Collected data:

━━━━

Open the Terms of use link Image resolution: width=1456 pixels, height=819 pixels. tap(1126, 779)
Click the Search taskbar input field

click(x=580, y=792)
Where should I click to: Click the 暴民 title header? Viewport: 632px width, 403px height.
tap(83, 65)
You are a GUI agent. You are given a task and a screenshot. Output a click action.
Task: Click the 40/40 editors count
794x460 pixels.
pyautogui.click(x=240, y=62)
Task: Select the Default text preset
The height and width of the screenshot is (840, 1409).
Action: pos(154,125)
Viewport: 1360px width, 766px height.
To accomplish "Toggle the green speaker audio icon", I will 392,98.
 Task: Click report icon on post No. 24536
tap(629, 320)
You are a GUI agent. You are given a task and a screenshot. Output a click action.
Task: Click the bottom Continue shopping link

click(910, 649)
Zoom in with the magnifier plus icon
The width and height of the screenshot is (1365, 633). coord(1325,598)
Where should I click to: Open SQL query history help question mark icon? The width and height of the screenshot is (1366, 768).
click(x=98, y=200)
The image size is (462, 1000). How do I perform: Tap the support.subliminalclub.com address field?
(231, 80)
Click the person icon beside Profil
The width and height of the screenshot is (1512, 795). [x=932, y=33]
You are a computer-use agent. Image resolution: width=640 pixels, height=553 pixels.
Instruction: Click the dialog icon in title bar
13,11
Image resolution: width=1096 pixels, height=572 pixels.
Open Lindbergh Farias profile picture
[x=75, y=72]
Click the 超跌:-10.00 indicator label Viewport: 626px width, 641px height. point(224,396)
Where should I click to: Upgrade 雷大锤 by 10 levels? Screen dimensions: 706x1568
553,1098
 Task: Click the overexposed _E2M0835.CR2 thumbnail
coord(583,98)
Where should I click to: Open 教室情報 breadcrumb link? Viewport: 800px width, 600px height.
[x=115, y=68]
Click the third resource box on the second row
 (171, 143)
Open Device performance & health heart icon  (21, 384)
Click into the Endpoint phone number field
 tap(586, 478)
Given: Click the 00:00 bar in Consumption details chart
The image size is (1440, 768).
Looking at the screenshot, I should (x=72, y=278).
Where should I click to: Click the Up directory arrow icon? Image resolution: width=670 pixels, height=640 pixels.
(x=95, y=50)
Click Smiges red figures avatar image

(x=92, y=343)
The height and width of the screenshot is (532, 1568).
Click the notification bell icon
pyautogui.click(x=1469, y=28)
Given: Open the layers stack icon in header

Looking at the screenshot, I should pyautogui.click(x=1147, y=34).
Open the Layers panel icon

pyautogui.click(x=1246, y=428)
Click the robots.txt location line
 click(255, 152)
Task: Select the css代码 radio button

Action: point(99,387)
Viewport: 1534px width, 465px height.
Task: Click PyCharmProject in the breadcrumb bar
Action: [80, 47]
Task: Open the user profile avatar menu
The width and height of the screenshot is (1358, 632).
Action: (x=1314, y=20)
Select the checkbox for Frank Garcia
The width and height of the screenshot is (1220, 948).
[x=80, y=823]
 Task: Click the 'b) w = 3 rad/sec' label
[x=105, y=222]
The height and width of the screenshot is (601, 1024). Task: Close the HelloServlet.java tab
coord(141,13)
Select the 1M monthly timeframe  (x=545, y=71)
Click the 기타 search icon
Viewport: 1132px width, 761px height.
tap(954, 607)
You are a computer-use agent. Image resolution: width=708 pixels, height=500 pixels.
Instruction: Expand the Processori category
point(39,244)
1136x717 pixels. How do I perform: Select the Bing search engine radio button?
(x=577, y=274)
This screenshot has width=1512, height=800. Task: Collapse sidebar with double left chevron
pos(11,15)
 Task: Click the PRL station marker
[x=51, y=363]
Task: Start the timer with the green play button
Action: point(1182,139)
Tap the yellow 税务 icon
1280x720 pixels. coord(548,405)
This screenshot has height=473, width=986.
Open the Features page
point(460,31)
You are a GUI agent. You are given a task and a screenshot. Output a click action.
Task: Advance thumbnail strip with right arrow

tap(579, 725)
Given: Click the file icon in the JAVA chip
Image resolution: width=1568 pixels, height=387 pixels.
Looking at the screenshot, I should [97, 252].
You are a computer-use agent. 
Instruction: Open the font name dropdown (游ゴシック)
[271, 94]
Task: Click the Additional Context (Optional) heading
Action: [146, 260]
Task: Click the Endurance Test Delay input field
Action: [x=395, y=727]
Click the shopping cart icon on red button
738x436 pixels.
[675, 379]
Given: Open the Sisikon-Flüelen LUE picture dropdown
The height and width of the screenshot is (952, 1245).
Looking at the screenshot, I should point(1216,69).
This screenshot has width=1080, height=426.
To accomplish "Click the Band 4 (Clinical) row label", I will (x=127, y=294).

━━━━

Wherever "accomplish" turns up in the records, copy the whole line.

* _Answer to the problem_:
To accomplish "Toggle the green speaker audio icon", I will 392,98.
To accomplish "Click the Band 4 (Clinical) row label", I will (x=127, y=294).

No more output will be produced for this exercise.